The staff has performed a comprehensive and thorough review of Entergy's application. The applicant and the staff have identified possible aging mechanisms associated with passive long-lived components. Adequate programs have been established to manage the effects of aging so that ANO-1 can be operated safely in accordance with its current licensing basis for the extended license term.
The review of the ANO-1 application has provided significant new information on small-bore piping and medium-voltage buried cable aging degradation and related management programs. As described above, ANO-1 has implemented a small-bore piping inspection program because it has identified small-bore piping in safety-significant locations that is susceptible to aging degradation. The staff should determine whether current guidance in the GALL report needs to be modified to reflect this experience. Also, ANO-1 has implemented a medium-voltage buried cable aging management program that includes the options of cable testing or periodic replacement of buried cables. ANO-1 has included the replacement option because it has found that in a number of instances testing was not effective in identifying cable degradation. The staff needs to evaluate the adequacy of testing of buried cables and provide appropriate guidance in the next update of the GALL report.
Dr. William J. Shack did not participate in the Committee's deliberations on aging-induced degradation.

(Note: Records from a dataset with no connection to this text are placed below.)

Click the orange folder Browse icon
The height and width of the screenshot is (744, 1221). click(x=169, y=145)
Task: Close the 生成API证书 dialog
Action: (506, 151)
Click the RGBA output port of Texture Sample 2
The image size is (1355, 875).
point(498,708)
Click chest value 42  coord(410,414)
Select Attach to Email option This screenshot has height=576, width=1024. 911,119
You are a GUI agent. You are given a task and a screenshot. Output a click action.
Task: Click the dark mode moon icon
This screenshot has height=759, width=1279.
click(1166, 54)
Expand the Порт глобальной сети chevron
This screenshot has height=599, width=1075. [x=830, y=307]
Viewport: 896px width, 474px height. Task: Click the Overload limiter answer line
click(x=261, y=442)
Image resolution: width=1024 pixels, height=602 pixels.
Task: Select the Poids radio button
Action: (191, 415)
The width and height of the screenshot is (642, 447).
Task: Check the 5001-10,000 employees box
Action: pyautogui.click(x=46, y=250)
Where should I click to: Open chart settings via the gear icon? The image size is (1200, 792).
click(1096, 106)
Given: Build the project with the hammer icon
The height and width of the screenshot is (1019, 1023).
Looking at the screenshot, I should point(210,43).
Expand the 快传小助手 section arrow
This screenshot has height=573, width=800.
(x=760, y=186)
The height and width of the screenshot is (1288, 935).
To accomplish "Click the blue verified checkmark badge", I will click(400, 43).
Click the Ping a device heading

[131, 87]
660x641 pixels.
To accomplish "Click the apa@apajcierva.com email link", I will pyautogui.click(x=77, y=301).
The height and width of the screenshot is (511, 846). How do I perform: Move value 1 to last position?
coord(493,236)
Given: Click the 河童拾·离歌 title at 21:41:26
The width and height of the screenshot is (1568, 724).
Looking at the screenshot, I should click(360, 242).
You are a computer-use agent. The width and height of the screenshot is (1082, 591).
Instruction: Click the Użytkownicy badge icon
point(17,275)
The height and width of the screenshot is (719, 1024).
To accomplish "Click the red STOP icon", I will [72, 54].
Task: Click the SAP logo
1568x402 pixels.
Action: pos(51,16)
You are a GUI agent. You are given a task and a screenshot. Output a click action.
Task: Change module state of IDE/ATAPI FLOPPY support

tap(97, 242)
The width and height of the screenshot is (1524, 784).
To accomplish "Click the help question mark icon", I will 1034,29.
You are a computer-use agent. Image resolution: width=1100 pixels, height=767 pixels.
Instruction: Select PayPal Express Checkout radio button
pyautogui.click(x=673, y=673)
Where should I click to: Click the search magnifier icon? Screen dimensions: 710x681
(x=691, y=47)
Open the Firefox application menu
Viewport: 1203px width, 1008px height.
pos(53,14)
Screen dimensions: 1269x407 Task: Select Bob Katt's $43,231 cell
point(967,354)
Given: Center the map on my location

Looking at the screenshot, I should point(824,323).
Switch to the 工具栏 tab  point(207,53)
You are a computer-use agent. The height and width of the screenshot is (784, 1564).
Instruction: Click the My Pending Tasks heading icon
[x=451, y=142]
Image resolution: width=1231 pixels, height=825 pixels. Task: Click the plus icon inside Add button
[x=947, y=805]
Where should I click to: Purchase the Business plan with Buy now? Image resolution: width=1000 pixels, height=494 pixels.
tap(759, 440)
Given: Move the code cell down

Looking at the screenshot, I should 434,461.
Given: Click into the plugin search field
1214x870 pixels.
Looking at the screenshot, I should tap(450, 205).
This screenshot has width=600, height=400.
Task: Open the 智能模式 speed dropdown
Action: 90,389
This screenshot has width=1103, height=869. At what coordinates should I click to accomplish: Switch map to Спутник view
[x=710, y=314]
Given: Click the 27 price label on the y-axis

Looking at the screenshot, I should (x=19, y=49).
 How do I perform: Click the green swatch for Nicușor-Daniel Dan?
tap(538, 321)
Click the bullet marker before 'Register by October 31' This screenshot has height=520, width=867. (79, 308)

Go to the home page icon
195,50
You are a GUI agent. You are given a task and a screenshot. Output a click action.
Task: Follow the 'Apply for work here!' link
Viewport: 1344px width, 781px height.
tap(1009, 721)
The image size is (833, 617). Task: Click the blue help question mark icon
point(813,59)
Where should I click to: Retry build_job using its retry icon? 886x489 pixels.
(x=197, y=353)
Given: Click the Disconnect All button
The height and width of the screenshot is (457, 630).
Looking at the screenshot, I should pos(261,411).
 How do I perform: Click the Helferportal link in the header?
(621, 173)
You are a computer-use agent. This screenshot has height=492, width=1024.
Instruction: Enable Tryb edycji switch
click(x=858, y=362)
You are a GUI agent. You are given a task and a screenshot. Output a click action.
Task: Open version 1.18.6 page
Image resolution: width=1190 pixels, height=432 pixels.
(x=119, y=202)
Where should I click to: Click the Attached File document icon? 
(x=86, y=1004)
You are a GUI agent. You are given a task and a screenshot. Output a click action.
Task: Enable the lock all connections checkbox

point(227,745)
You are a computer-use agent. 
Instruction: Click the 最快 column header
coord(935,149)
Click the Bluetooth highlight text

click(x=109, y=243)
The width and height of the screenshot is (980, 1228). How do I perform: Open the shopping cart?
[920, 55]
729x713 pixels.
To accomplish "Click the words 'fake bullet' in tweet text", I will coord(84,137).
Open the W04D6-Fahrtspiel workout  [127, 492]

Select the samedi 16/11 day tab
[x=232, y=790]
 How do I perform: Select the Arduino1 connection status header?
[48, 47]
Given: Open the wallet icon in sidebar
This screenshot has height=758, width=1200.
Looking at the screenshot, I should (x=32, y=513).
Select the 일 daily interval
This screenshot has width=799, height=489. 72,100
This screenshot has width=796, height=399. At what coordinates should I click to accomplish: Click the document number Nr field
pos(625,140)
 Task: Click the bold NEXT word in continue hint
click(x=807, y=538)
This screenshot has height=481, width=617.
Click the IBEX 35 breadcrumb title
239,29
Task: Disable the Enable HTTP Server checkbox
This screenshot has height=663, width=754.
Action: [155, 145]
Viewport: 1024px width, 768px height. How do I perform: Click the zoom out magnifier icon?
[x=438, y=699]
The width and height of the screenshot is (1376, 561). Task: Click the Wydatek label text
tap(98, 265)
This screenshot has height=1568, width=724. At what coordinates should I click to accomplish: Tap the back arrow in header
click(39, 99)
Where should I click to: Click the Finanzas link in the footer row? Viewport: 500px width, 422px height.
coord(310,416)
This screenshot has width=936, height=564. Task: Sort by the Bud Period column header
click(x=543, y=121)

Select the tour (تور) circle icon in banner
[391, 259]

U.S. Nuclear Regulatory Commission, "Safety Evaluation Report Related to the License Renewal of Arkansas Nuclear One, Unit 1," dated April 2001.
Letter dated January 31, 2000, from C. R. Hutchinson to the U.S. Nuclear Regulatory Commission, Subject: Arkansas Nuclear One, Unit 1, License Renewal Application.
Letter dated March 14, 2001, from J. D. Vandergrift to the U.S. Nuclear Regulatory Commission, Subject: Arkansas Nuclear One, Unit 1, License Renewal Safety Evaluation Report Open Item Responses.
Babcock and Wilcox Owners Group Generic License Renewal Program Topical Report, BAW-2251A, "Demonstration of the Management of Aging Effects for the Reactor Vessel," dated June 1996.
U. S. Nuclear Regulatory Commission, NUREG/CR-5704, "Effects of LWR Coolant Environment on Fatigue Design Curves of Austenitic Steels," dated April 1999.
U. S. Nuclear Regulatory Commission, Generic Safety Issue - 190, "Fatigue Evaluation of Metal Components for 60-Year Plant Life."